Power Pledge: Website design and development

Overview

Summary

Designing and building a non-profit organization’s homepage.

My Role

UX Consultant | Designer | Developer

Responsibilities

Goal setting | Stakeholder design reviews | Design | Frontend and Backend Development

Worked with

Non-profit founders

Company

Power Pledge

Artifacts created

Wireframes | High-fidelity designs | Interactive prototypes | Logo design & Branding | Website | Backend server

Tools

Figma | Caddy web server | Node.js | HTML/CSS | Haxe/JavaScript

Power Pledge is a non-profit organization that needed a web presence. Working closely with the client, I designed and built a new website for them.

Goals

Power Pledge's needs primarily focused on designing and building a responsive landing page that would allow users to easily view and consume their content on any device. The work also included logo design and front-end and back-end development.

An image showing a screenshot of the Power Pledge website.

A screenshot showing the www.powerpledgeproject.org landing page.

Process

For the initial start of this project, meetings were regularly held to gain better knowledge and understanding in the non-profit's overall goals, answer questions, hold brainstorming sessions, and conduct design reviews.
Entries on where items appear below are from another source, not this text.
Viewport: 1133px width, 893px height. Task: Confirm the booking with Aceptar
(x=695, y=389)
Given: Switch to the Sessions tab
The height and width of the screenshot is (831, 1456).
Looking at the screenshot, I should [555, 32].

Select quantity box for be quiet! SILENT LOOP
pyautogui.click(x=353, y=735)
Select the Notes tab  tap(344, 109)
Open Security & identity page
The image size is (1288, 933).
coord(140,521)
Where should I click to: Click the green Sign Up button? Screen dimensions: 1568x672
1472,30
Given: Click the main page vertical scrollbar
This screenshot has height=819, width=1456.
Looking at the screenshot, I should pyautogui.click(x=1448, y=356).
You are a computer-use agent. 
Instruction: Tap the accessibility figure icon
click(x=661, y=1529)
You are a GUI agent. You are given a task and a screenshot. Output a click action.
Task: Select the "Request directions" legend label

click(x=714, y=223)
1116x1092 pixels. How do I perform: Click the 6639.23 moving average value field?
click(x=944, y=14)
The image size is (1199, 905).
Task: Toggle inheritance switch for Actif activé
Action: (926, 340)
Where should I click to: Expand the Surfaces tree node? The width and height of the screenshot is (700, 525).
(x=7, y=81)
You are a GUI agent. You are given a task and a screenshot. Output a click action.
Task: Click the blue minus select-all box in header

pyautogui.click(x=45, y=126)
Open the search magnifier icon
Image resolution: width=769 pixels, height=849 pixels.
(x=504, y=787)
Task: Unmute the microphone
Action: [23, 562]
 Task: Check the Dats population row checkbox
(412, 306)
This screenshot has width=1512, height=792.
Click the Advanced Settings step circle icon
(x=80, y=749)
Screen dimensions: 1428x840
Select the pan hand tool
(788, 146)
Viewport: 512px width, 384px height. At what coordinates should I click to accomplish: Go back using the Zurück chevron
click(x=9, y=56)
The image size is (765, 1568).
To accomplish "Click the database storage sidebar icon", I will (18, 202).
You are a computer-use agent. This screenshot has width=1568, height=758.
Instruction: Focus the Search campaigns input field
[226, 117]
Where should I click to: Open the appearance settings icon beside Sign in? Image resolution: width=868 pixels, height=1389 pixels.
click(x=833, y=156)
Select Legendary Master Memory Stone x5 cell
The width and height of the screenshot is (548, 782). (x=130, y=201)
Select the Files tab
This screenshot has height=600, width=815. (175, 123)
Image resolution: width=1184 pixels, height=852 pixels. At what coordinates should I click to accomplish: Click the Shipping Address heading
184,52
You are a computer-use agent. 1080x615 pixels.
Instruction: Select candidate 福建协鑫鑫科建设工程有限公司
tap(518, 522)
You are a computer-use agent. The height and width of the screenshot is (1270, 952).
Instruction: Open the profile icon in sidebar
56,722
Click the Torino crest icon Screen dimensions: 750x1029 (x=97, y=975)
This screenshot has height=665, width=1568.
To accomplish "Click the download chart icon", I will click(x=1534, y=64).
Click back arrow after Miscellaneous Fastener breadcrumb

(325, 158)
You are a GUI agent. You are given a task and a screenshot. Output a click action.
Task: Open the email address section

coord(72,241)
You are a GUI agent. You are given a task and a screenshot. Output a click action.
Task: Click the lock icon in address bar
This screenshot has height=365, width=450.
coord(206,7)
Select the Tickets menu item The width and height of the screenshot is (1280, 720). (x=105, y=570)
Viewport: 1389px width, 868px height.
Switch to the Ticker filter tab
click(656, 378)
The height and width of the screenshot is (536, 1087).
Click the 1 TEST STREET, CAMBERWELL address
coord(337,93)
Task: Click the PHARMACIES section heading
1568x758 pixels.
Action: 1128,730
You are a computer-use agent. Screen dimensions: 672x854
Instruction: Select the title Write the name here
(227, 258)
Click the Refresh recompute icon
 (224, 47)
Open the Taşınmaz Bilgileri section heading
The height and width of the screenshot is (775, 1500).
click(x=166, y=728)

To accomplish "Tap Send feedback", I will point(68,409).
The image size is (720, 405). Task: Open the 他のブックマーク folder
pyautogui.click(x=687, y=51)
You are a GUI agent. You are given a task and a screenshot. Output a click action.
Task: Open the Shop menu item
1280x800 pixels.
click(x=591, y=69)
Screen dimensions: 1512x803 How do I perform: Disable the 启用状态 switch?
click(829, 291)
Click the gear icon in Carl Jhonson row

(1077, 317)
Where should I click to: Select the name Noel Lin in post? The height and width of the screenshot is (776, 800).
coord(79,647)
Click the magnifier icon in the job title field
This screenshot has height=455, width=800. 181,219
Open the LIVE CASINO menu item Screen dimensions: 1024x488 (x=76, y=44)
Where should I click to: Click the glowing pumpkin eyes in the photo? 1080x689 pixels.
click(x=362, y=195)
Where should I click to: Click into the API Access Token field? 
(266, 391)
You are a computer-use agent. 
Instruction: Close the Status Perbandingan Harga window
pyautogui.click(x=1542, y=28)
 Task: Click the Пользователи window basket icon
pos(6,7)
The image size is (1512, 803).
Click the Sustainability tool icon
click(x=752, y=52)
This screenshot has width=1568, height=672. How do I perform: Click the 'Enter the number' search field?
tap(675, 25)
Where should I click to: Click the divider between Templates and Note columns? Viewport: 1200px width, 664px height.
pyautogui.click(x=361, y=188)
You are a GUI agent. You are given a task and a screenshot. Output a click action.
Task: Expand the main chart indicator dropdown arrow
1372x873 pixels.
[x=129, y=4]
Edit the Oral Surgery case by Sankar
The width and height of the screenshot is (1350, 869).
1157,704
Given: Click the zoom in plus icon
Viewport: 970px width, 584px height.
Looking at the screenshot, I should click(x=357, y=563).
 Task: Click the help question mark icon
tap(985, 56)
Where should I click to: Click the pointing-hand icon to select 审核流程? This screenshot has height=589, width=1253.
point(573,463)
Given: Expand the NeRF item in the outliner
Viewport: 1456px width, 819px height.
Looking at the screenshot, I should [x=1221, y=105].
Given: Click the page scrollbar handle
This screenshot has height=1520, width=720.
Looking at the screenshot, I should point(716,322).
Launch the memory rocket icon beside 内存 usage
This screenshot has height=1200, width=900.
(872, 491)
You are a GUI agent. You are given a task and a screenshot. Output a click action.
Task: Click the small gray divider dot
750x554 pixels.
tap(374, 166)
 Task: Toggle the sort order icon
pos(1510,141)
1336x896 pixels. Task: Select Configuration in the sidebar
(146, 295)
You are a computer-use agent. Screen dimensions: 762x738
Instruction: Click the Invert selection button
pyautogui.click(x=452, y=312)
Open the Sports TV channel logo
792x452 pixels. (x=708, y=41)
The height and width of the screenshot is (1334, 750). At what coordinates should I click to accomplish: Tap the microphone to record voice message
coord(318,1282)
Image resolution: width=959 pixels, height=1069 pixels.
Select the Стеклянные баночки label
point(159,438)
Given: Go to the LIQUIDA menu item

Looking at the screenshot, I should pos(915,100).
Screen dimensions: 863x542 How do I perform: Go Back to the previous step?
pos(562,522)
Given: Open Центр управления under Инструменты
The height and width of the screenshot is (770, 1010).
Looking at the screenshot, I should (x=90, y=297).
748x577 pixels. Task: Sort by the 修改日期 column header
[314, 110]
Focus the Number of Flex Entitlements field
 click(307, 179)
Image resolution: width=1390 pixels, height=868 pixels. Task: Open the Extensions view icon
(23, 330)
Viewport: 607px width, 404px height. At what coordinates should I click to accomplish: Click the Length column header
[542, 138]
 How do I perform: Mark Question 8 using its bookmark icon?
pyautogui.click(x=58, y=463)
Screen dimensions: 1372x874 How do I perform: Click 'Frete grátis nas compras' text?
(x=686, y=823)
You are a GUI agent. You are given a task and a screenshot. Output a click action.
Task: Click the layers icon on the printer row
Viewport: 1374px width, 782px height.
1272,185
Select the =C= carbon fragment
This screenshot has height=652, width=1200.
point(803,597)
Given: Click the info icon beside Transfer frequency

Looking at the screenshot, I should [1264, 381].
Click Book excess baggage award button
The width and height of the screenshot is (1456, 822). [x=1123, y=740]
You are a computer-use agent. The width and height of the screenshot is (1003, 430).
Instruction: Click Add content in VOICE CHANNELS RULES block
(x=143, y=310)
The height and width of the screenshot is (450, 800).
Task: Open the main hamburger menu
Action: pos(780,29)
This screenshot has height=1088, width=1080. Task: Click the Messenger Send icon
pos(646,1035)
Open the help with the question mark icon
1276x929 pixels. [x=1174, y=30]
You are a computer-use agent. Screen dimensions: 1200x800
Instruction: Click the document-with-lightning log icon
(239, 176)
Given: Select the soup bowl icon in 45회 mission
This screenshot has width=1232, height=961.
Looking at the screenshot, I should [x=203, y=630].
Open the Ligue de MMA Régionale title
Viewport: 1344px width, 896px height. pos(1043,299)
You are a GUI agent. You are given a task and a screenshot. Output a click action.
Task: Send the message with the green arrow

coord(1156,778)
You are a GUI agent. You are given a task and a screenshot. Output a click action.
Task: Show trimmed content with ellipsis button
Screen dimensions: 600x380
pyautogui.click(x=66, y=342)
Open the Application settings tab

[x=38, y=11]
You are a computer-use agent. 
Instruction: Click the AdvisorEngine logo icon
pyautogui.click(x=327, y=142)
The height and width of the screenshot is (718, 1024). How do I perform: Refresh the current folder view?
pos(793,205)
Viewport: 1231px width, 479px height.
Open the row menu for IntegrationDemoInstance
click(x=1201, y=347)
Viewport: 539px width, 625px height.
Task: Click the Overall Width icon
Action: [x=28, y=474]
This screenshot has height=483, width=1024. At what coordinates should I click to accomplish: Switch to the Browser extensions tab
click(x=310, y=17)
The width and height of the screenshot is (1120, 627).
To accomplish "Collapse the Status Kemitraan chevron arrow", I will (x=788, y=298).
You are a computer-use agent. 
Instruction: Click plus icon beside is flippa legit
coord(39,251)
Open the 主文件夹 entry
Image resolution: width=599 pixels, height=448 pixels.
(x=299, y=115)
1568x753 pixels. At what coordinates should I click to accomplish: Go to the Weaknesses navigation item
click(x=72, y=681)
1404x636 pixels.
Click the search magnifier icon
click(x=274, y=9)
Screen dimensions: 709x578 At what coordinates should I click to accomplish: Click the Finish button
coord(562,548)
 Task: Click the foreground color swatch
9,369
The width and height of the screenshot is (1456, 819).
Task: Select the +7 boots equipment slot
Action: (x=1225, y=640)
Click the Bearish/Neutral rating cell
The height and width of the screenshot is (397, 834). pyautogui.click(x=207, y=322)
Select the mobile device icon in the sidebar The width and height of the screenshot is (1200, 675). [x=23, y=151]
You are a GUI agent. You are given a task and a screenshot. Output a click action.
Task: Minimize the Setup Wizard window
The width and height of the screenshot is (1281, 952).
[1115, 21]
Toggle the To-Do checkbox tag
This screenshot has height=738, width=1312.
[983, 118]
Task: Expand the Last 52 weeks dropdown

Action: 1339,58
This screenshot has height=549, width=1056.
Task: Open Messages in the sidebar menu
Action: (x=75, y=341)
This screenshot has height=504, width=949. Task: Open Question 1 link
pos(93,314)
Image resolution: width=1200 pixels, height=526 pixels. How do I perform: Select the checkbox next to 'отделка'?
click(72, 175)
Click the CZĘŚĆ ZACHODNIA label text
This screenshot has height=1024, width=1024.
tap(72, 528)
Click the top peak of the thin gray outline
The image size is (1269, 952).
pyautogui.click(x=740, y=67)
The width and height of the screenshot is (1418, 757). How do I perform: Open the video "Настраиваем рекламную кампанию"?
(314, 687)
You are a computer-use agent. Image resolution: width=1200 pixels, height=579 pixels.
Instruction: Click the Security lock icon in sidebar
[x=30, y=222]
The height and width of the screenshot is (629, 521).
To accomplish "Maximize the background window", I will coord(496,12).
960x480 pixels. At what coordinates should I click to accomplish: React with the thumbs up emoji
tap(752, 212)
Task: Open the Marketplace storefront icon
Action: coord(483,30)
One of the very first collaborative actions we took was to look at a few competitor/comparative websites that are within the same domain as Power Pledge. This facilitated early conversations about what type of content should be prioritized, what kinds of layouts would make it easiest for users to navigate the site, how Power Pledge would position itself differently, and what interactions might be needed on the site.

After several rounds of working sessions, design reviews, and feedback, I built the site using HTML, CSS, and JavaScript (via Haxe). The back-end was built using Node.js to facilitate sending email notifications when a user submits the Contact Us form.

An image of a Contact Us form shown with and without errors.

The Contact Us form design on powerpledgeproject.org

The above two mobile screenshots show the Contact Us form. The one on the right shows error messages that will appear if certain form fields are left empty or invalid (e.g. phone number). Even though the phone number label explicitly states a format to use, many other formats are accepted (e.g. 123.456.7890, 1234567890, etc) to minimze input mistakes made by users that should be valid.

An animation showing the submit button's 'submission' state.

The submit button's submission state.

In addition, when the user submits the form the Submit button becomes disabled, to prevent repeated submissions, and updates visually to provide feedback to the user that their click interaction actually did something. When the submission succeeds (or fails) the Submit button will reset allowing the user to submit again.